Quelli di Luisa Casati, la Marchesa, sono l’epitome e l’epitaffio di un’altra epoca. E di un mondo forse scandalosamente meno volgare. Che la graphic novel “La Casati” di Vanna Vinci è tornata a raccontare di recente. La musa dei pittori, prima quelli italiani, poi all’estero, capace di collezionare centrotrenta ritratti di sé, firmati da Boldini, Boccioni, Depero, Balla e Augustus John, Kees Van Dongen, Romaine Brooks, Ignacio Zuloaga, Drian, Alberto Martini, Alastair e Man Ray, Cecil Beaton e del barone Adolph de Meyer.
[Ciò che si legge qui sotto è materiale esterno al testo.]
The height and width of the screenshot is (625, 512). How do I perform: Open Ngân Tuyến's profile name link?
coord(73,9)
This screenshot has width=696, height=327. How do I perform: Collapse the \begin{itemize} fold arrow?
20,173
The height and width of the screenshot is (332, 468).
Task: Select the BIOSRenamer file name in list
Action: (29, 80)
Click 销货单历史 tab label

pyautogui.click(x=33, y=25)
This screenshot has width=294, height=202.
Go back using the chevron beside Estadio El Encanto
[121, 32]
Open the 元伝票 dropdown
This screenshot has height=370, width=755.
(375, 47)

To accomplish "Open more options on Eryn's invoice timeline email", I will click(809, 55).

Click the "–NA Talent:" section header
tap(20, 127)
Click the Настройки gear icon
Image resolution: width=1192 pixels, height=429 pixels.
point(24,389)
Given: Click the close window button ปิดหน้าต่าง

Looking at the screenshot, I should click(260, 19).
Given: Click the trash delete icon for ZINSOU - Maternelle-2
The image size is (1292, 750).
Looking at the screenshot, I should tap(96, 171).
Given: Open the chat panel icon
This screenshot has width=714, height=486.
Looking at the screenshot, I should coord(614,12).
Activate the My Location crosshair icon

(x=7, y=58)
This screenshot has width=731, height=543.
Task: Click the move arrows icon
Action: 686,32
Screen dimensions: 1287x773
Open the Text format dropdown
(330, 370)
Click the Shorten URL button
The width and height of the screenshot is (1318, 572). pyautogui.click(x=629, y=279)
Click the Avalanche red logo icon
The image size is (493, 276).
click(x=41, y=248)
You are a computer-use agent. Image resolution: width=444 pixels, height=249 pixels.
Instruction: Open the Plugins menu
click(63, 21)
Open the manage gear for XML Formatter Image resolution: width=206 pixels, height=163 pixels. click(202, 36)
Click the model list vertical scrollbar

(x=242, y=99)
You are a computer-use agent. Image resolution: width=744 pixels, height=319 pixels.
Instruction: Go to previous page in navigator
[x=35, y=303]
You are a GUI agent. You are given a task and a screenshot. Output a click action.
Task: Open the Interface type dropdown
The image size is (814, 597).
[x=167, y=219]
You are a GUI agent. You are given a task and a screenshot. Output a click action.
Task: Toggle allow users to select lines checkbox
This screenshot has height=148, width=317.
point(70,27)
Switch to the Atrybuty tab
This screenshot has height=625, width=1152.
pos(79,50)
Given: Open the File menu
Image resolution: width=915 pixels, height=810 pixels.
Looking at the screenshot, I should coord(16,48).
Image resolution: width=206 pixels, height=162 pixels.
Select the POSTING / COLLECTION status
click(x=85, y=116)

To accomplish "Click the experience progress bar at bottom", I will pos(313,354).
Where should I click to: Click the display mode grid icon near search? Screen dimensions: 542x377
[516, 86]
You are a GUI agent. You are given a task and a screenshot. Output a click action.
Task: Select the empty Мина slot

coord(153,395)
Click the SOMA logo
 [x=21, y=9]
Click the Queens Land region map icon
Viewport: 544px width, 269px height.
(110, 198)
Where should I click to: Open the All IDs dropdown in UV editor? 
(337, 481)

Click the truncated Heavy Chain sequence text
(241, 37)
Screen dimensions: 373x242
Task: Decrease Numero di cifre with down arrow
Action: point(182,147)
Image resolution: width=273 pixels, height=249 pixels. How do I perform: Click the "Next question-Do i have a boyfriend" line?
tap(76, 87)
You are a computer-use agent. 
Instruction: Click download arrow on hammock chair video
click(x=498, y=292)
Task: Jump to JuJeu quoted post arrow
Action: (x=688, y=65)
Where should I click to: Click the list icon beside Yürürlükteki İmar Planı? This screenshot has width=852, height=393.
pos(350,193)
Il cardine inizia a ruotare nel momento in cui diventa amante di Gabriele D’Annunzio.

Era ancora sposata con Camillo Casati, ma non era una relazione che nella nobiltà di allora suscitasse particolare sdegno. Una delle tante, forse un po’ più sfrontata. Lui scrive di lei, la ribattezza Coré. Lei cambia.

Non sarà mai più la stessa, inizierà quella corsa contro tutto e tutti che la spingerà a voler stupire, apparire, essere guardata sempre di più, con ostinazione e disincantato disinteresse verso tutto quello che era materiale, anche nella rovina. Che arriva presto: in un ventennio. Intorno al 1930 i 25 milioni di dollari di debiti la porteranno alla bancarotta, tutti i suoi averi venduti, molti ritratti dispersi, la sua fine confinata in una stamberga a Londra dove finirà i suoi giorni, nel 1957.

Negli anni Venti aveva giocato le sue ultime fortunose carte vendendo quello che le restava di uno dei più importanti patrimoni europei: proprietà, le azioni delle aziende del padre, case, ville, anche a Monza. È la parabola della Belle époque che affoga definitivamente nell’abisso della Seconda guerra mondiale.

Quello che brilla e che l’ha trasformata in leggenda è tutto nei vent’anni precedenti. Nelle feste faraoniche e nei costumi pensati per stupire, nelle passeggiate nuda in piazza San Marco a Venezia con il cammino illuminato dalle torce portata da servi neri, nei capelli colorati, anche tigrati di verde, nel distacco verso qualsiasi convenzione sociale. I racconti parlano delle sue comparse con solo un pitone (vivo) al collo, delle camminate con le pantere al guinzaglio. Oppure dei levrieri bianchi e neri per essere intonati all’arredamento, incipriati color malva per adeguarsi al cappello scelto per la sera. Delle piccole follie quotidiane: gli abiti disegnati da Bakst, il costumista del teatro russo parigino, gli animali esotici, i ritratti sempre più costosi ed enormi.

Nell’acquisto di palazzo Venier a Venezia (oggi è il Guggenheim) e del Palais rose a Parigi. O quel costume da San Sebastiano, un’armatura in metallo con tanto di frecce che si sarebbe dovuto illuminare, attaccato a un presa elettrica. Un corto circuito quasi la uccide. «Colpa del tè che stava bevendo» dissero le cronache mondane. «Falsità – reagì lei – io bevo solo champagne».